Abstract TP380: Increasing the Sample Size in the Secondary Prevention of Small Subcortical Strokes (SPS3) Trial: What Did We Gain?
Introduction: The NIH-funded SPS3 study assessed whether combination antiplatelet therapy (AC) was superior to aspirin alone (AP) in preventing recurrent stroke among patients with a lacunar stroke at baseline. Due to lower than expected overall rates of recurrent stroke, the sample size was increased from 2500 to 3000 to ensure adequate power to detect a 25% reduction in recurrent stroke. The antiplatelet trial was terminated early due to lack of efficacy, coupled with safety concerns. We conducted a retrospective analysis to assess the gains achieved by the sample size re-estimation.

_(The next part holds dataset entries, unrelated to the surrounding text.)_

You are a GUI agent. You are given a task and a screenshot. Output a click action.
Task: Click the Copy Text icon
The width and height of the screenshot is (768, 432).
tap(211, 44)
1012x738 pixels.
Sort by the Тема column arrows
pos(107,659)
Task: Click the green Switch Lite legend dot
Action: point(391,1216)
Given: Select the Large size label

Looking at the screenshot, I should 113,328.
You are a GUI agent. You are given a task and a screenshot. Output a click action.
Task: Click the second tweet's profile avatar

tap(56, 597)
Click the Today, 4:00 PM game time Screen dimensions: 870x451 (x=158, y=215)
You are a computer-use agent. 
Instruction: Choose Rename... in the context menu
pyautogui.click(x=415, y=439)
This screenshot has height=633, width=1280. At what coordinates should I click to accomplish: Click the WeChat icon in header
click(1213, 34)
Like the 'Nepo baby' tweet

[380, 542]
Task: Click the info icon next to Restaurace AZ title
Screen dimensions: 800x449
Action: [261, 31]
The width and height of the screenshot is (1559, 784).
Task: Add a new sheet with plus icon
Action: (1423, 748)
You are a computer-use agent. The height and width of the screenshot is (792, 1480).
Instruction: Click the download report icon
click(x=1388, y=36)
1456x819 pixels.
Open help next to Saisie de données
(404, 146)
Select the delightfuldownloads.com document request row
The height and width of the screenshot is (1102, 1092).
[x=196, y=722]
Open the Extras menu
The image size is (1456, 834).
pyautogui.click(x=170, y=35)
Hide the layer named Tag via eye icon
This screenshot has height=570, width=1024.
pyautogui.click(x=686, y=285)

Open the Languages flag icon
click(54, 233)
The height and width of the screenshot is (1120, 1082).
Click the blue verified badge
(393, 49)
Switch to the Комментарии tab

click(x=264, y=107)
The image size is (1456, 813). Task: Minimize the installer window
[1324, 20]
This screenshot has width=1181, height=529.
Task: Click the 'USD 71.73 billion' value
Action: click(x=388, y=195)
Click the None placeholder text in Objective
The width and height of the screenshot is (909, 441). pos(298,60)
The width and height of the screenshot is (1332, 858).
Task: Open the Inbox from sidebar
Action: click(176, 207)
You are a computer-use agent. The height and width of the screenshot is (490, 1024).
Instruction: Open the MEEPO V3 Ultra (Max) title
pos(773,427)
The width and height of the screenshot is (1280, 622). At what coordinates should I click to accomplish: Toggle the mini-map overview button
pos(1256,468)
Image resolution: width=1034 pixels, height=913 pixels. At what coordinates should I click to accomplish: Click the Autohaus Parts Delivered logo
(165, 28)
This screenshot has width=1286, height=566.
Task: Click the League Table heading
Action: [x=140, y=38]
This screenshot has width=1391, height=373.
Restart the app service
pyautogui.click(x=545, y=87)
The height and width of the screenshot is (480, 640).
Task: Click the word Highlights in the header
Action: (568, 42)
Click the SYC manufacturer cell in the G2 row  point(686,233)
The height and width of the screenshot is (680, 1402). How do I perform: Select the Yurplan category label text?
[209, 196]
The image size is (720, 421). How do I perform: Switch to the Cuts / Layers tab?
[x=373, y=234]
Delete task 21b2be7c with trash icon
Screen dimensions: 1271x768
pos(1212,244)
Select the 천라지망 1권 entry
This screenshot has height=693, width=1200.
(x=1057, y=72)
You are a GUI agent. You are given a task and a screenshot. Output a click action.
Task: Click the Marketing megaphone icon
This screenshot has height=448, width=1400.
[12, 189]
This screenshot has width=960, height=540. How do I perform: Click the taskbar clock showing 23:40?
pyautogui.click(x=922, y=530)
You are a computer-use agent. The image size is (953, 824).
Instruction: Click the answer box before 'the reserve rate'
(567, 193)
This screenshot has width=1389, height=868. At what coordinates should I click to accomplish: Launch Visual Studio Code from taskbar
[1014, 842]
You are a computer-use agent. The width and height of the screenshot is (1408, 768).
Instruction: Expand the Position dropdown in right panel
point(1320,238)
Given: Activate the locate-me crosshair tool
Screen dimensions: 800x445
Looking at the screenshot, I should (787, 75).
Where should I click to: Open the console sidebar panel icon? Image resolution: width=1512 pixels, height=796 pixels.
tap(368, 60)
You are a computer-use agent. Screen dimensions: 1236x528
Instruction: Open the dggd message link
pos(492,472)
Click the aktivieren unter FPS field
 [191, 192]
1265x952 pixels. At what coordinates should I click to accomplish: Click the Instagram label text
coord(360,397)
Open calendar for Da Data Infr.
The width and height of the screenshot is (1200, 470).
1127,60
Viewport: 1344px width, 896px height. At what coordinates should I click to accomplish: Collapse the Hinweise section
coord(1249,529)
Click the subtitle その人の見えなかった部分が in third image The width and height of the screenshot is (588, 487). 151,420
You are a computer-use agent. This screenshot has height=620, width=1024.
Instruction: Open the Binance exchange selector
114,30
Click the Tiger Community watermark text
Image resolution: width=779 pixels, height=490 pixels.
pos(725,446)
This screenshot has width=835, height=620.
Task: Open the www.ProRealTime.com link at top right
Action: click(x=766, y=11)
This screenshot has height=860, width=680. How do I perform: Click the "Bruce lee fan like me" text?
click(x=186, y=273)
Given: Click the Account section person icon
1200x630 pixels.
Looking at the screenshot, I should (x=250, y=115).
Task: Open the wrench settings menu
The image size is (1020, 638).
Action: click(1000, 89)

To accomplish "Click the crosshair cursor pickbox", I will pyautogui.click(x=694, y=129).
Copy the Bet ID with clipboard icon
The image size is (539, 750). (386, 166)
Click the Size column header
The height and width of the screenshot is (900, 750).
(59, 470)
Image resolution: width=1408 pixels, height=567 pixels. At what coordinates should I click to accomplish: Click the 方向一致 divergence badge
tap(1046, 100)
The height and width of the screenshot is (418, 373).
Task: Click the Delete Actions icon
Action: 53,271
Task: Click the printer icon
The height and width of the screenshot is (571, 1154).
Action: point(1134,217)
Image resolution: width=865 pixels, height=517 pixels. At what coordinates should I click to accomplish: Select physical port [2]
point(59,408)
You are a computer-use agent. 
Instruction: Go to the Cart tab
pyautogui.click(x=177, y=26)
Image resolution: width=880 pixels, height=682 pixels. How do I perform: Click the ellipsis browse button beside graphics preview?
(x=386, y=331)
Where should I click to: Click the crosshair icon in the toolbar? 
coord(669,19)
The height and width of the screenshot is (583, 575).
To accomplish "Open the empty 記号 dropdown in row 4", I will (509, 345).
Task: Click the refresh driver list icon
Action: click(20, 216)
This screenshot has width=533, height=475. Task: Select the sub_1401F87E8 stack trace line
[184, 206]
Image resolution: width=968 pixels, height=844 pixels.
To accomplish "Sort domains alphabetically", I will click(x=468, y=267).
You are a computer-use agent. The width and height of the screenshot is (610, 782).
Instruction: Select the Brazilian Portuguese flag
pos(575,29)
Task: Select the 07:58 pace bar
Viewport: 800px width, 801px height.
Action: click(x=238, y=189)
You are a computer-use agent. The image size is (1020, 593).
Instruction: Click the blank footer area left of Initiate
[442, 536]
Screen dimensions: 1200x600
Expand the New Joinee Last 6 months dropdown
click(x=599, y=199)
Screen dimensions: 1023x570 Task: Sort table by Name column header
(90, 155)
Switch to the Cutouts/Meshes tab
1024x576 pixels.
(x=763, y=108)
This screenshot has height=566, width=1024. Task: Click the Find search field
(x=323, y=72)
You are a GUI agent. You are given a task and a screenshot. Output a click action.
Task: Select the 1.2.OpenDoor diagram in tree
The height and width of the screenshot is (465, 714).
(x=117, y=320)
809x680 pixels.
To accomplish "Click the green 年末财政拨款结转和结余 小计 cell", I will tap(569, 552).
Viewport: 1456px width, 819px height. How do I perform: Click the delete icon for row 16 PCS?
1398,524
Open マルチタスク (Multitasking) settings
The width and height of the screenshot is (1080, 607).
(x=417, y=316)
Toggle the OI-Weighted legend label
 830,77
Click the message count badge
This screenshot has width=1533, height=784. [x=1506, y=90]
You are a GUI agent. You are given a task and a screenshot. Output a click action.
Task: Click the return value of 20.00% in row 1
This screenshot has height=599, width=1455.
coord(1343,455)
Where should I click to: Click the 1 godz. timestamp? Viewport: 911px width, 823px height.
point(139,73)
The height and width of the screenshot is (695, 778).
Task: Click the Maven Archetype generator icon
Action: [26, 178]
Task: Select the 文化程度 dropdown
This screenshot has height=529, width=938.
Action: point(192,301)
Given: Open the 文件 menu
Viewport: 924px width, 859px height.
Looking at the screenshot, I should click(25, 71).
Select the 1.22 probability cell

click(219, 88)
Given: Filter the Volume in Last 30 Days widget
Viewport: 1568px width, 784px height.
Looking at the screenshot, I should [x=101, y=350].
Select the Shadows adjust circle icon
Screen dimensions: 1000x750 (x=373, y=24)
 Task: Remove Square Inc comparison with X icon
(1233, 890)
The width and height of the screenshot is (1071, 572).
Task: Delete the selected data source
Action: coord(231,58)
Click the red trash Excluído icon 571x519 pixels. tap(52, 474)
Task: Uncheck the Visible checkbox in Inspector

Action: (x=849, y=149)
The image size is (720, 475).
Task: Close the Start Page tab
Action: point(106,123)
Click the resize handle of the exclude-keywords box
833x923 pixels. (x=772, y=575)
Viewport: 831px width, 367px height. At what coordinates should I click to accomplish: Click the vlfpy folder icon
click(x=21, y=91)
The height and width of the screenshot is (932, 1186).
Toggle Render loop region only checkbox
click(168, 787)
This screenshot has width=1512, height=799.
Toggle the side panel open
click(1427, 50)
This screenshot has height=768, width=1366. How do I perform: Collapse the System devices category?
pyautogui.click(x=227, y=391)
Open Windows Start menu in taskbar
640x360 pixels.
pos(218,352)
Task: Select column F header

Methods: We assessed the difference in stroke recurrence among the first 2500 patients recruited, assuming follow-up ended when the antiplatlet arm terminated, and compared the results to those obtained with the complete 3020 patients.
Results: Among the first 2500 patients, we observed 248 events, over an average of 3.9 years follow-up. The recurrent stroke rate for the AC and AP groups was 2.5% and 2.7% per year, respectively. The hazard ratio for AC vs. AP was 0.92 (95% CI: 0.72-1.18). Including the additional 520, only 15 more patients had primary events, and recurrent stroke rates (2.7%, and 2.5% year), and the HR of 0.92 (95% CI: 0.72-1.16) were similar.
Conclusions: Despite an increase in sample size in SPS3, there was no appreciable difference in the results obtained for the antiplatelet trial had the study adjustment not been made. While sample size re-estimation is an important tool for ensuring adequate power for detecting treatment effects of interest, there is a potential to add unnecessary cost and complexity when no effect exists. More post-hoc examinations of studies using adaptive designs are warranted to understand their strengths and weaknesses.
- © 2012 by American Heart Association, Inc.